On October 17, 2014, in an on-camera segment for Press TV, Shim said she was accused of being a spy by Turkish intelligence. Shim reported she had been threatened by Turkish authorities, saying:
I am very surprised at this accusation. I've even thought of actually approaching Turkish intelligence and, because I have nothing to hide, I've never done anything aside from my job and I'd like to make that apparent to them. However, I am a bit worried because as you know, and as the viewers know, that Turkey has been labeled by Reporters Without Borders as the largest prison for journalists. So I am a bit frightened about what they might use against me. [...] We were some of the first people on the ground – if not the first people – to get that story of [...] militants going in through the Turkish border [...] I’ve got images of them in World Food Organization[sic] trucks. It was very apparent that they were militants by their beards, by the clothes they wore, and they were going in there with NGO trucks.

In November 2014, journalist Alex Thomson questioned the evidence for her story, saying she "simply saw some dodgy-looking blokes with beards in an aid truck".

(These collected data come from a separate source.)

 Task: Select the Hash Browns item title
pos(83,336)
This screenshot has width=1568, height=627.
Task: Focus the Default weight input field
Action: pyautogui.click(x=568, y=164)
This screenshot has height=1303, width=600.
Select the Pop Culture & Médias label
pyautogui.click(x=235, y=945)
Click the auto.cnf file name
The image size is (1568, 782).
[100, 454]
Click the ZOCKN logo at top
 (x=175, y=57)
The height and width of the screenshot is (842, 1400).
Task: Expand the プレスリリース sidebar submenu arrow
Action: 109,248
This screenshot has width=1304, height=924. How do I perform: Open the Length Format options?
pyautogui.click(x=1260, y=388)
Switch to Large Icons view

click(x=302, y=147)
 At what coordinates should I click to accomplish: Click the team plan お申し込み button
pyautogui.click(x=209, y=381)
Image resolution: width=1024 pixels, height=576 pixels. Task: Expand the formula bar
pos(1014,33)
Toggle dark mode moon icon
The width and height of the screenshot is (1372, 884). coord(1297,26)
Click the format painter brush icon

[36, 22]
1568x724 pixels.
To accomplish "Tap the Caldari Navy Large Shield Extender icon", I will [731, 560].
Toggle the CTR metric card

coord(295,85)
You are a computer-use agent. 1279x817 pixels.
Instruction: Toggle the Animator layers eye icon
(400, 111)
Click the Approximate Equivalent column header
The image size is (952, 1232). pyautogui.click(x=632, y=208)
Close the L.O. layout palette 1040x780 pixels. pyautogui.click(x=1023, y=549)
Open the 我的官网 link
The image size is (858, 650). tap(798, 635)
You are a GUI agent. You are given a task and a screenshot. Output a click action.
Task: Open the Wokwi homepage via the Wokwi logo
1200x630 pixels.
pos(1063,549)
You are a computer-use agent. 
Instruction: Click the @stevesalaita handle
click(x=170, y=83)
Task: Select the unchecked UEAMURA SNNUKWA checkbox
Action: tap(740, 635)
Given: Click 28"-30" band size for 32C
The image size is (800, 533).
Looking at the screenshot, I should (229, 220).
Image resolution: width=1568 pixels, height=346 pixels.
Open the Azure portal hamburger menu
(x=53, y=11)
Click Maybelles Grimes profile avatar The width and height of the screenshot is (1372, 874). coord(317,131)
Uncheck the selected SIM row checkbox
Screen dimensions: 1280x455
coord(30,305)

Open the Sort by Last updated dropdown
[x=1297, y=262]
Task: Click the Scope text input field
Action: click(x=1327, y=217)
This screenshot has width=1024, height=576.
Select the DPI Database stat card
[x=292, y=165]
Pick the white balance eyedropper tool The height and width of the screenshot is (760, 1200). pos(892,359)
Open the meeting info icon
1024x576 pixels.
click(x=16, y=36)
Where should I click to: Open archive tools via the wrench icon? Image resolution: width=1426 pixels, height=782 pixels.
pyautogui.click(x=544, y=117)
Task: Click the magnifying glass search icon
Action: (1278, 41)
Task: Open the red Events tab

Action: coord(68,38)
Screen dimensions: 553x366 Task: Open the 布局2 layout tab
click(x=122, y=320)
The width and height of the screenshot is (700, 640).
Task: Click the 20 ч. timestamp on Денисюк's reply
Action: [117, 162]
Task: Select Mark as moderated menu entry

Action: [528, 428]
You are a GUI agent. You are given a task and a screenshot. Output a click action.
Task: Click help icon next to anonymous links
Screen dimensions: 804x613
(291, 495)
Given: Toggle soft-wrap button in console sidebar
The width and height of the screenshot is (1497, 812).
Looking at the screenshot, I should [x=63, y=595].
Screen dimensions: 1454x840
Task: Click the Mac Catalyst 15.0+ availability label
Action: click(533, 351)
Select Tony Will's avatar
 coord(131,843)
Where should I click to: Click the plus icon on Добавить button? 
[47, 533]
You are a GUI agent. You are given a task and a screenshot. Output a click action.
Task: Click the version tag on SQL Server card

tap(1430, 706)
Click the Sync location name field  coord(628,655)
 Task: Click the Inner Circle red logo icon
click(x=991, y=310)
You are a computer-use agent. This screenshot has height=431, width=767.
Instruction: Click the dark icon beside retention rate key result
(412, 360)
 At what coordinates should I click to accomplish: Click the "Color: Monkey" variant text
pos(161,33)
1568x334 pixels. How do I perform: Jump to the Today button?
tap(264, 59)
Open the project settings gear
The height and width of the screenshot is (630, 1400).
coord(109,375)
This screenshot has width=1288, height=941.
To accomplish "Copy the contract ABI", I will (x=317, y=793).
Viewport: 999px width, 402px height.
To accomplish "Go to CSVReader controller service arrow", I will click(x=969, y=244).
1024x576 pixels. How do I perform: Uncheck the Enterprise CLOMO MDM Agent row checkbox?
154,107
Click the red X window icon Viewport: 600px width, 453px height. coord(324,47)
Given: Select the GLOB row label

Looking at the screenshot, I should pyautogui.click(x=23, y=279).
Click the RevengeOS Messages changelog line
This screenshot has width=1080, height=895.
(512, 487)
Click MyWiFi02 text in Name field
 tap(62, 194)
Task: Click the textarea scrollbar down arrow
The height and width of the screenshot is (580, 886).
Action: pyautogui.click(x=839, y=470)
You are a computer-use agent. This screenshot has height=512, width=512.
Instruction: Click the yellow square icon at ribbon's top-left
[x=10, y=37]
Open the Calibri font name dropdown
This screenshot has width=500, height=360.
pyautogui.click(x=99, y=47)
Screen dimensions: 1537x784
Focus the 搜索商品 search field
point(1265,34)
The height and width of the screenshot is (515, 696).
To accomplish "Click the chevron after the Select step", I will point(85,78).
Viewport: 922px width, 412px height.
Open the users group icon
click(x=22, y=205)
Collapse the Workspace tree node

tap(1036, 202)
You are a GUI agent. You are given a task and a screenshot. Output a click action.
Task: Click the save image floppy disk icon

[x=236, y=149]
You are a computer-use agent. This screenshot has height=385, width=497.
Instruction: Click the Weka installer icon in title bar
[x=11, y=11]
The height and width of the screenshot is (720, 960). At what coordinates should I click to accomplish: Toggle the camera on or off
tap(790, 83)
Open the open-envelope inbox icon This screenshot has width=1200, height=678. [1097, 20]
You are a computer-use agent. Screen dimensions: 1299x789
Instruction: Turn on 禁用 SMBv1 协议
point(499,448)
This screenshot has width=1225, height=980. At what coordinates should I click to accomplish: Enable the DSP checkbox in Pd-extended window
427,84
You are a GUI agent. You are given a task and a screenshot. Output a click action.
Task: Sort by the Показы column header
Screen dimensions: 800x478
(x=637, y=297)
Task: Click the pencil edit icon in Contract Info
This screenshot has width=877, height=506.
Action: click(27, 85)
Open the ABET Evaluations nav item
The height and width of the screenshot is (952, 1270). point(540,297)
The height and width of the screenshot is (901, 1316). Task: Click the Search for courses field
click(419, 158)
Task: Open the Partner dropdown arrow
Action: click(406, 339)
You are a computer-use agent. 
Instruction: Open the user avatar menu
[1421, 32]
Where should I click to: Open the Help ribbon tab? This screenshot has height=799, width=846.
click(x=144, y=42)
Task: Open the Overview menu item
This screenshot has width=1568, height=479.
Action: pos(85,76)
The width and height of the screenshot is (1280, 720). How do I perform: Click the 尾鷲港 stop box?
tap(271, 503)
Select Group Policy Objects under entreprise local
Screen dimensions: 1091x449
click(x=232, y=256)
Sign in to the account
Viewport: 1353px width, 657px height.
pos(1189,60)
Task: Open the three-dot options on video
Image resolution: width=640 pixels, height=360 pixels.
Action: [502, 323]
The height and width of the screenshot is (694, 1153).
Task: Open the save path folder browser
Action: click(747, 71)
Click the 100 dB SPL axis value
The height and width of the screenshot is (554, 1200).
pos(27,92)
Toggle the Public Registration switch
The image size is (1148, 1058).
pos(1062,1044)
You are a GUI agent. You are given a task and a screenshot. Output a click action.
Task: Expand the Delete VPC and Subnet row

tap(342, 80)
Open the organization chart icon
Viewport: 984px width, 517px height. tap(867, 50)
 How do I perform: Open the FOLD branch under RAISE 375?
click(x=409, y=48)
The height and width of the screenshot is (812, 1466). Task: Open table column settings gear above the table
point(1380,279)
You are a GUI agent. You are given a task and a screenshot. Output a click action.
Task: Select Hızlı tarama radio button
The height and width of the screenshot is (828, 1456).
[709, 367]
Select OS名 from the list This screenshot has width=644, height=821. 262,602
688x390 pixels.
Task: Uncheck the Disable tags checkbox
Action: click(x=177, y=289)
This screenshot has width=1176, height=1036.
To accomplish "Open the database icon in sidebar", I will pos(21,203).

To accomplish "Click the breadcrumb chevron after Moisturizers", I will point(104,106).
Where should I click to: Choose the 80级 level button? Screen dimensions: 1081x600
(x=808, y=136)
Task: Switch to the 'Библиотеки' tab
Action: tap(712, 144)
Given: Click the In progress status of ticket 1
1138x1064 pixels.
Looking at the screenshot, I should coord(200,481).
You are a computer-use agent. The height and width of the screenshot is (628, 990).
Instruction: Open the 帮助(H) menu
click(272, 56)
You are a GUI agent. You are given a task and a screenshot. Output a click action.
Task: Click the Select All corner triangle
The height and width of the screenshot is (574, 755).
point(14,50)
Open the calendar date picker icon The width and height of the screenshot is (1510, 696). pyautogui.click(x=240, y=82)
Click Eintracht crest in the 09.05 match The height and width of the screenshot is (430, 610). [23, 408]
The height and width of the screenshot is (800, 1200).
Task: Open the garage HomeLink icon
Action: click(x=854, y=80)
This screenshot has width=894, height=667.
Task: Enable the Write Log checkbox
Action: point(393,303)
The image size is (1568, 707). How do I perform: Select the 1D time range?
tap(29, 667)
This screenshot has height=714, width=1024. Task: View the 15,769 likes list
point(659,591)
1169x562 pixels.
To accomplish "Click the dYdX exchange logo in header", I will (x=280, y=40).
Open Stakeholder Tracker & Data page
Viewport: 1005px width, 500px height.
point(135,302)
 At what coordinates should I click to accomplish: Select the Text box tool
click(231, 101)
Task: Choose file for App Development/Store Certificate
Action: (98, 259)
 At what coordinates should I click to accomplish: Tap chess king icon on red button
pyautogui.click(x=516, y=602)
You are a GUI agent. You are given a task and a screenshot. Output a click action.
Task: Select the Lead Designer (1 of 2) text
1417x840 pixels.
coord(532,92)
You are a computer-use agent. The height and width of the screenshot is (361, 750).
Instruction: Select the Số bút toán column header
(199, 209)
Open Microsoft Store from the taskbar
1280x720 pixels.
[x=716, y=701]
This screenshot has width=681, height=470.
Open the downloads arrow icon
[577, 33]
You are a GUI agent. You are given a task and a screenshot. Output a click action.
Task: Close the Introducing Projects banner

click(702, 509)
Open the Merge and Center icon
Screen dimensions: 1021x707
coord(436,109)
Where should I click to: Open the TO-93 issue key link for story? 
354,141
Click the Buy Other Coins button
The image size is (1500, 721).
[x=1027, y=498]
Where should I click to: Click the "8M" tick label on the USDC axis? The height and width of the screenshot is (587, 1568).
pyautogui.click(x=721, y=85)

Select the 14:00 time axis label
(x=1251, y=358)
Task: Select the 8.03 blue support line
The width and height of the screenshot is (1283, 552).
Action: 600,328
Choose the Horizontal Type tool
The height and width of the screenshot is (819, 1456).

At the time of Shim's death, she was covering the Siege of Kobanî.

==Personal life==
Shim was married to Ibrihim Shim and had two children. At the time of Shim's death, her son was four years old and her daughter was two years old. Shim was the breadwinner in her family, with her husband staying home to raise their children. She was of Shia background.

==Death==
Shim died on October 19, 2014 in Suruç, Turkey at the age of 29. Hürriyet Daily News, Today's Zaman and Anadolu Agency reported that Shim was 30 years old. Turkish media outlets reported that Shim died after a head-on collision with a large cement truck, providing photographs to support their report. Shim was in a rental car, sitting in the passenger seat, driven by her 16-year-old cousin Judy Irish. Shim was returning to her hotel after an assignment in Suruç. Irish blacked out after the car's airbags deployed but she did not sustain life-threatening injuries, suffering only a broken nose. Irish was taken to Suruç State Hospital. In 2016, Irish said she did not collide with a truck head-on. Irish told Fox News:

I was driving in a three-lane, one-way highway in the fast lane. I could see the semi-truck that was behind me in the middle lane. And he was going very quickly and he sped up in front of me and cut me off, making me crash into him.

According to the truck driver, Irish's car was "traveling at a very high speed, went out of control, entered my lane and came under my truck."

One day after Shim's death, Press TV reported that "the identity and whereabouts of the truck driver remain unknown." On October 20, Hürriyet Daily News reported that the truck driver was arrested and his identity was not released, according to Doğan News Agency. On October 24, Hürriyet Daily News obtained an official report which said the truck driver, identified as Şükrü Salan, was not responsible for the crash. According to the report, Irish was the "sole culprit". The report said Irish "entered the junction too fast, violating a lane as well as traffic rules by turning right." After he was initially detained following the accident, Salan was released. In December 2014, Hürriyet Daily News and Today's Zaman reported that although two reports found that Salan was not at fault, the Suruç Public Prosecutor Office was seeking a jail term for Salan of two to six years on manslaughter charges, and the first hearing of the trial was scheduled for March 2015.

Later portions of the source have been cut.